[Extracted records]
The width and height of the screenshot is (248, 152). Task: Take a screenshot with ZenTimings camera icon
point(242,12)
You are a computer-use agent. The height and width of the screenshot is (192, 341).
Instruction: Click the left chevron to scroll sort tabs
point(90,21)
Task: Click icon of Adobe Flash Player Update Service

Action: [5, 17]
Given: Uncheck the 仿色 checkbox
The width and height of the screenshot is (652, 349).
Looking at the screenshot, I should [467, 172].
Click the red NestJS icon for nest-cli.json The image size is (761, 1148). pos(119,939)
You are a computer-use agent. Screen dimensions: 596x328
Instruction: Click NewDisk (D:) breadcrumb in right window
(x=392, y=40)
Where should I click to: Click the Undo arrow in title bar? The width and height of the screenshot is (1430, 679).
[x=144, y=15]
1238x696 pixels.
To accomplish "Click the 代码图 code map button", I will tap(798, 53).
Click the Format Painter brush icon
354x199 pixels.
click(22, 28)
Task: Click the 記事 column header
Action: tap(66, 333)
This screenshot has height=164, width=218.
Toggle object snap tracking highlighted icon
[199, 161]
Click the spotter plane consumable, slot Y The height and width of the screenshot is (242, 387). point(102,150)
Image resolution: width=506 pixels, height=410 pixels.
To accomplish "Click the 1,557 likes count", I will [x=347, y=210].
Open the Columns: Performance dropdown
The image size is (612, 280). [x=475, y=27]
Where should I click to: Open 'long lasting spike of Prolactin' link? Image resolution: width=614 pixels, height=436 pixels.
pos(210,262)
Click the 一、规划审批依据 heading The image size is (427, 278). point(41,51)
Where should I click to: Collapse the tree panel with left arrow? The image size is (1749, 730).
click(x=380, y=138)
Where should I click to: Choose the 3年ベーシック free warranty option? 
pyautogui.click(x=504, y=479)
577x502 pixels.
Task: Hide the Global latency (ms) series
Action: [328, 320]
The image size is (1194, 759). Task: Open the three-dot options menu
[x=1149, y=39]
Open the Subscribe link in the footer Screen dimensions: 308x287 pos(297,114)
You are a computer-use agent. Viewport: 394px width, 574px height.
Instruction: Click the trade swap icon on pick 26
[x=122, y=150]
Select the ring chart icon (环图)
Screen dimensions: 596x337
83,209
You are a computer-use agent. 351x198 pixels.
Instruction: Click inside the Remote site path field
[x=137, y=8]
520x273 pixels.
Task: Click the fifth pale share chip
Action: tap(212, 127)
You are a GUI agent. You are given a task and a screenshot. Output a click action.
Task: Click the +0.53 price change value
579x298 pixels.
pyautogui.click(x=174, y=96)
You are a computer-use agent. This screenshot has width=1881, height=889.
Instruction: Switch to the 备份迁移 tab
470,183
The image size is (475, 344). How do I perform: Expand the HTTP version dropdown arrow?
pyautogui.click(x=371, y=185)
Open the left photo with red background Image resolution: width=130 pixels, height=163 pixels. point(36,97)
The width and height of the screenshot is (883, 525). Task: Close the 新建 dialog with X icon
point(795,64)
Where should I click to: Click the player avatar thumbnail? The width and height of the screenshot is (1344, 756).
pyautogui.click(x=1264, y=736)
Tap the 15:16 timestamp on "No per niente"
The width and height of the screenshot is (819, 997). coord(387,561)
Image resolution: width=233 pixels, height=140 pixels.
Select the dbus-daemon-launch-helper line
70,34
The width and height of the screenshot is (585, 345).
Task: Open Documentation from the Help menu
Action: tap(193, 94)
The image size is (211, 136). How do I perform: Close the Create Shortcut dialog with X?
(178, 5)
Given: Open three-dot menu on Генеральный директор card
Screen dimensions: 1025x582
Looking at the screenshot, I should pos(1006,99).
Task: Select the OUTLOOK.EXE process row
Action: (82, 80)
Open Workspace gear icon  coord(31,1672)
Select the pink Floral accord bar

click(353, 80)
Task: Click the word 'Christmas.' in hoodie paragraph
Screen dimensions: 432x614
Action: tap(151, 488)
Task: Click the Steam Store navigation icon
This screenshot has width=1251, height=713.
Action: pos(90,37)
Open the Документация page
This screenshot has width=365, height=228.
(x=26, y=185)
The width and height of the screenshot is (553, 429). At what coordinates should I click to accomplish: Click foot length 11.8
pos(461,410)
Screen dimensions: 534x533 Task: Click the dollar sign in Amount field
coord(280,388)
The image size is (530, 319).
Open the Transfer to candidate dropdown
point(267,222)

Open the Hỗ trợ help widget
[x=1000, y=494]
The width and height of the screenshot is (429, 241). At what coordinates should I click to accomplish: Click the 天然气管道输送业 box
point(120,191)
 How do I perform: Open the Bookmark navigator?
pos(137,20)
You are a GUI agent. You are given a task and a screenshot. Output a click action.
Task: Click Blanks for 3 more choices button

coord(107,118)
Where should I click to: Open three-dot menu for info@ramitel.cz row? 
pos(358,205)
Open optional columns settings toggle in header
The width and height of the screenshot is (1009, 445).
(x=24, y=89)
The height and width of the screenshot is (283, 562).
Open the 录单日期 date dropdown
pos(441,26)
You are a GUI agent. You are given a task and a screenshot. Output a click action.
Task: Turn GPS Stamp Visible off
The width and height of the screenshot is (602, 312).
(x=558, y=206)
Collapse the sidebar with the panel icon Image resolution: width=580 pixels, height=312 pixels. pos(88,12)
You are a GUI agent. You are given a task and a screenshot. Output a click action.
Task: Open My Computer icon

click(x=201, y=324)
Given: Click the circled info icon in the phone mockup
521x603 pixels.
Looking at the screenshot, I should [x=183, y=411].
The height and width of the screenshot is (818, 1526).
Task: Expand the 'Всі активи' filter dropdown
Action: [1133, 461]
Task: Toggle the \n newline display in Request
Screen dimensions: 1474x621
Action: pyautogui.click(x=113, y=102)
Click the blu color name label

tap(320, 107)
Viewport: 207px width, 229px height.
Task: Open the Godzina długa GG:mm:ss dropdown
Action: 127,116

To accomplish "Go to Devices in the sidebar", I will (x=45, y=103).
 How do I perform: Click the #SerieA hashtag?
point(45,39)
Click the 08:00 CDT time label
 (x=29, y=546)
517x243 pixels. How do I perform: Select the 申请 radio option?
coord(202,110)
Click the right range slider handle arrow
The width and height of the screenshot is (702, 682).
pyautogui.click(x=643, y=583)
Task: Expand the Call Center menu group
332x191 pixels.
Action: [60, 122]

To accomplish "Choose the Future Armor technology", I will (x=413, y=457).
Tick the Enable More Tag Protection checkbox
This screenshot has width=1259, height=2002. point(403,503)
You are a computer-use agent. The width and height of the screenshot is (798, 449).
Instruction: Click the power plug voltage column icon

■ WORK TO BE COMPLETED ■
All lines above containing the string "will": copy each one.

■ WRITTEN RESPONSE ■
To accomplish "Click the 代码图 code map button", I will tap(798, 53).
To accomplish "Click the 1,557 likes count", I will [x=347, y=210].
To accomplish "Go to Devices in the sidebar", I will (x=45, y=103).
To accomplish "Choose the Future Armor technology", I will (x=413, y=457).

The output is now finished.